One of the great things about Brazilian jiu-jitsu is that it’s allowed me to meet all types of amazing people. Humans of Brazilian jiu-jitsu is an opportunity to talk to and about a few of them.
Aaron Broverman is a journalist, podcaster and comic book nerd from Surrey, B.C. He’s also a BJJ purple belt who trains at Toronto BJJ, a Jiu-Jitsu for Life affiliate in Toronto’s Bloorcourt neighbourhood. He started training BJJ in February 2012. He has lived in Toronto for 13 years, and has lived with spastic diplegia cerebral palsy since birth.
On adaptive jiu-jitsu
All Brazilian jiu-jitsu is adaptive jiu-jitsu. Hélio Gracie adapted traditional jiu-jitsu because he was a small, frail guy who was always breaking his legs. True adaptive jiu-jitsu, though, is two people with disabilities facing off against each other. There aren’t many of us, but we do exist. The nature of my disability is that I can’t do every move, but the thing about jiu-jitsu is you don’t have to know everything. You don’t have to be able to Berimbolo effectively or De La Riva effectively to beat someone. I can beat someone just as well using the simpler moves.

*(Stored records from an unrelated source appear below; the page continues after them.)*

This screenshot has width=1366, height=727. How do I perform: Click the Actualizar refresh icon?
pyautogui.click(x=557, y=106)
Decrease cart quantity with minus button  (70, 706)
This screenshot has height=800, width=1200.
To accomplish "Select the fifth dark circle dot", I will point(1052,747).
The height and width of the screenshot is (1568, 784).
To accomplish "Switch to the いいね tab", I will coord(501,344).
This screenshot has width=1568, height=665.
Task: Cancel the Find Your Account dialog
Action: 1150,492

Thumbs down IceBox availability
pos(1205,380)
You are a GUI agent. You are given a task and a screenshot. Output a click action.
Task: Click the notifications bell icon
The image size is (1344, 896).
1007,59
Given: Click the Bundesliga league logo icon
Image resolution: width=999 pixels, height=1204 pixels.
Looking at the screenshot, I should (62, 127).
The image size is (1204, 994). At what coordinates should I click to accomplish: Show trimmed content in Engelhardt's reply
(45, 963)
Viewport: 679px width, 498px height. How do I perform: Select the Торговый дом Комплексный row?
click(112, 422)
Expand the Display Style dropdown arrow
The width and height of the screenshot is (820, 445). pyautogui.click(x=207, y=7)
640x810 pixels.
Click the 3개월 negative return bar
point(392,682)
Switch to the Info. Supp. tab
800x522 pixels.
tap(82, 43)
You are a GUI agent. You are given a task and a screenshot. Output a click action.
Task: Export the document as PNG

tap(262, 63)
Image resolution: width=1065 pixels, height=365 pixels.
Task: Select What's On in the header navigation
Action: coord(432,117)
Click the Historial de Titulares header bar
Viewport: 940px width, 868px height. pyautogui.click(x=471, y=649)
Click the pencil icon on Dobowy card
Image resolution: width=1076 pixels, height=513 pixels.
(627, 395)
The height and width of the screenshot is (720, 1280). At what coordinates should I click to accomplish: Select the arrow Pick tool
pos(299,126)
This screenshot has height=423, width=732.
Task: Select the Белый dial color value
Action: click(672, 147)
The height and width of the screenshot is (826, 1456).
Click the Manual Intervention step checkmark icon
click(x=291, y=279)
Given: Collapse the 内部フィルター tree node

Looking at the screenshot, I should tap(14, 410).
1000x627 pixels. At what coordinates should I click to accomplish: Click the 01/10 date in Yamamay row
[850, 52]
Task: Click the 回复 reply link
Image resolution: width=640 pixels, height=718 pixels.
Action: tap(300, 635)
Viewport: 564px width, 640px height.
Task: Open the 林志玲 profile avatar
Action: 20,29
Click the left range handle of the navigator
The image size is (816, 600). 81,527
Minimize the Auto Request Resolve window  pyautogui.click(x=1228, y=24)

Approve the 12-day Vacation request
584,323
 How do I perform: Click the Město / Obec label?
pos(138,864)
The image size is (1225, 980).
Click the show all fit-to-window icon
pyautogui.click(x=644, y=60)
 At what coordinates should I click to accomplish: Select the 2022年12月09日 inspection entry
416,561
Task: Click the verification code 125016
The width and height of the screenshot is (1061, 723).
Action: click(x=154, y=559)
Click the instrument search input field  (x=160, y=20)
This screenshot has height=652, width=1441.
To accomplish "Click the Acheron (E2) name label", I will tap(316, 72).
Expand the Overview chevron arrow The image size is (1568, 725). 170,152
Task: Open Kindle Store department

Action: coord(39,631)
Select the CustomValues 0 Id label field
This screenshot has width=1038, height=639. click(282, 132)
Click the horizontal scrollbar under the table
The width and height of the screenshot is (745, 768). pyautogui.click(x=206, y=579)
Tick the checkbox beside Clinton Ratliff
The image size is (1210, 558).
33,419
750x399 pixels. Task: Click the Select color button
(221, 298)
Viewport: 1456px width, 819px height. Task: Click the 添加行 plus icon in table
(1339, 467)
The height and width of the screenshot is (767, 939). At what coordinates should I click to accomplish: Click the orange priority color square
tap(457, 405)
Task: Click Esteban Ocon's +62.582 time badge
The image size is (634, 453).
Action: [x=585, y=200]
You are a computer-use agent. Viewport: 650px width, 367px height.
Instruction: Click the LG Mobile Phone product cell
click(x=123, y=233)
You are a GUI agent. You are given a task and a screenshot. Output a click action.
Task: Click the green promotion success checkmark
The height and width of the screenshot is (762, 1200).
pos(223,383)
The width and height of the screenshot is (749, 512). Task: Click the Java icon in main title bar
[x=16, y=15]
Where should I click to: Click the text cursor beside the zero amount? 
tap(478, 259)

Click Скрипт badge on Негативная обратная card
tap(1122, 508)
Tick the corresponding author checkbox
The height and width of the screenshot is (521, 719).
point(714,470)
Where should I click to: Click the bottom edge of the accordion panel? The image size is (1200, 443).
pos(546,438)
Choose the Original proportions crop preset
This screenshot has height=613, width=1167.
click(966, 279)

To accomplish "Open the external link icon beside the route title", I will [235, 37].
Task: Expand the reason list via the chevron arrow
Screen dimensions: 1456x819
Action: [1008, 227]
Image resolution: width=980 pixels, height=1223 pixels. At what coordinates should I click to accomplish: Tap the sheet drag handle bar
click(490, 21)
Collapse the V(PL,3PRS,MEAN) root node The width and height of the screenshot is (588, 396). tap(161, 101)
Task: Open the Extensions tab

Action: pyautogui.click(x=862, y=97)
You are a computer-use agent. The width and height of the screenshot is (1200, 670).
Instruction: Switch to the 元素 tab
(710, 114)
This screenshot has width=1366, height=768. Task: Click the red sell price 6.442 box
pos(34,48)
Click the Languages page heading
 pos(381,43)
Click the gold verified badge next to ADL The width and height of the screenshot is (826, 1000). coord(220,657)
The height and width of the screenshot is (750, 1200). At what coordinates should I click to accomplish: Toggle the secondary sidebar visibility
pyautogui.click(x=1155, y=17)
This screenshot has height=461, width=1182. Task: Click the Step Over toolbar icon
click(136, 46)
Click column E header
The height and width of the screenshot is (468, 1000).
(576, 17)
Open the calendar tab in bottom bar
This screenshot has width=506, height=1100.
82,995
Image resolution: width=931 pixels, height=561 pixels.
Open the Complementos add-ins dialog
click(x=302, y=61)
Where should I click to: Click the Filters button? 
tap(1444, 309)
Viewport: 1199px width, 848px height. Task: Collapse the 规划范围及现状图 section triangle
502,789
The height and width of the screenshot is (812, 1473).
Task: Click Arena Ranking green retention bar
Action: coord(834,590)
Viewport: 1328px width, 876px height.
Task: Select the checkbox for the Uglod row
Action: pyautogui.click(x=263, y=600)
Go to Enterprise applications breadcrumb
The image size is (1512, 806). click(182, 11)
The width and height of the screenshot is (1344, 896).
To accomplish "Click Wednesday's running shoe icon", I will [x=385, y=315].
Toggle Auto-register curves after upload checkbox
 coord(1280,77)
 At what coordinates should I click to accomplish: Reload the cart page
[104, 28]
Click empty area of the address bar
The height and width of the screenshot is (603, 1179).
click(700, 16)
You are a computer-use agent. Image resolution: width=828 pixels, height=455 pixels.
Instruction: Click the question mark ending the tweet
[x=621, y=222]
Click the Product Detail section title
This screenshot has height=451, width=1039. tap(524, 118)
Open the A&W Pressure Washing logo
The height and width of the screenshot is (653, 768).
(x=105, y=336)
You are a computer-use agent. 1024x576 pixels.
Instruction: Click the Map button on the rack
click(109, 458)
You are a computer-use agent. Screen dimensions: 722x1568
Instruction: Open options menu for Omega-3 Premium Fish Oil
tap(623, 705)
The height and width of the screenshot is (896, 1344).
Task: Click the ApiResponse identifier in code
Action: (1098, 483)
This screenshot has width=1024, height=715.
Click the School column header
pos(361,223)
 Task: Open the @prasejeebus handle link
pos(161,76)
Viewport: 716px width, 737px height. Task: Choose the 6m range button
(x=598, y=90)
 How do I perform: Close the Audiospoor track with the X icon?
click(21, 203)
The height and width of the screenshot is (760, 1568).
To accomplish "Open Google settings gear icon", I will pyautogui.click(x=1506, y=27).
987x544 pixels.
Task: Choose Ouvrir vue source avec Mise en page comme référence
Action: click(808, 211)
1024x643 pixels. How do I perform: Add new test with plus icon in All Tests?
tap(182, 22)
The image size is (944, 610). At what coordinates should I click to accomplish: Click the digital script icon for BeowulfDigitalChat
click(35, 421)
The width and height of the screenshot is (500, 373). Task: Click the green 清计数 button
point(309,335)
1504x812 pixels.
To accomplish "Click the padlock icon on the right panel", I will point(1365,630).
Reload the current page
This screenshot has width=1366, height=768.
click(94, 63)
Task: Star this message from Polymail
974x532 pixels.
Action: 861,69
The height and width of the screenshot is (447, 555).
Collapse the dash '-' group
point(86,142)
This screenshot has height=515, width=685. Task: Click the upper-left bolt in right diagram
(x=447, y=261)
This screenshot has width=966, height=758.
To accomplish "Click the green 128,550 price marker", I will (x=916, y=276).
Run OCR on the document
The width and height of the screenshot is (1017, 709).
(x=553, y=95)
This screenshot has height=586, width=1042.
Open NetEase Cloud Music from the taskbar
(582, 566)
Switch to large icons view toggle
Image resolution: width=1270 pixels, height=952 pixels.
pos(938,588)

On the difference between fighting able-bodied people and other fighters with disabilities
When you’re a person with a disability fighting an able-bodied person, you basically know what they’re going to do. They’re going to pull guard, they’re going to try to pass in a certain way from a certain position. What’s really scary is when I fight another person with a disability, because I don’t know what they know. I don’t know how they’ve adapted. Let’s say I’m facing a dude who is a paraplegic. So his upper body is fine, but his lower body is just his legs flopping around. I don’t know he’s going to do. I don’t know what his weapons are.
On able-bodied people ‘taking it easy’ on him
I love it when able-bodied people give me the benefit of the doubt. When they think I’m not going to be able to do things at a regular speed and they’re like ‘Oh I’ll do him a favour.’ That’s awesome. If you want to take me lightly, feel free. I’ll take that opening and I’ll win. And I don’t care if you ‘let me win.’ The result is the same and all that means is you defeated yourself. You still lost. Whatever narrative you have to have in your head, because you feel weird about rolling with a dude with a disability, I don’t care. Cool, I don’t have to work as hard. I’ll just have more energy for my next match. Because most of the time you’ll never know if someone ‘gave it to you’ or if you’ve earned it. So, in order that I don’t drive myself nuts thinking about it, I’ve decided it doesn’t matter. That’s their issue. It’s not my issue. I’m just gonna roll the way I roll.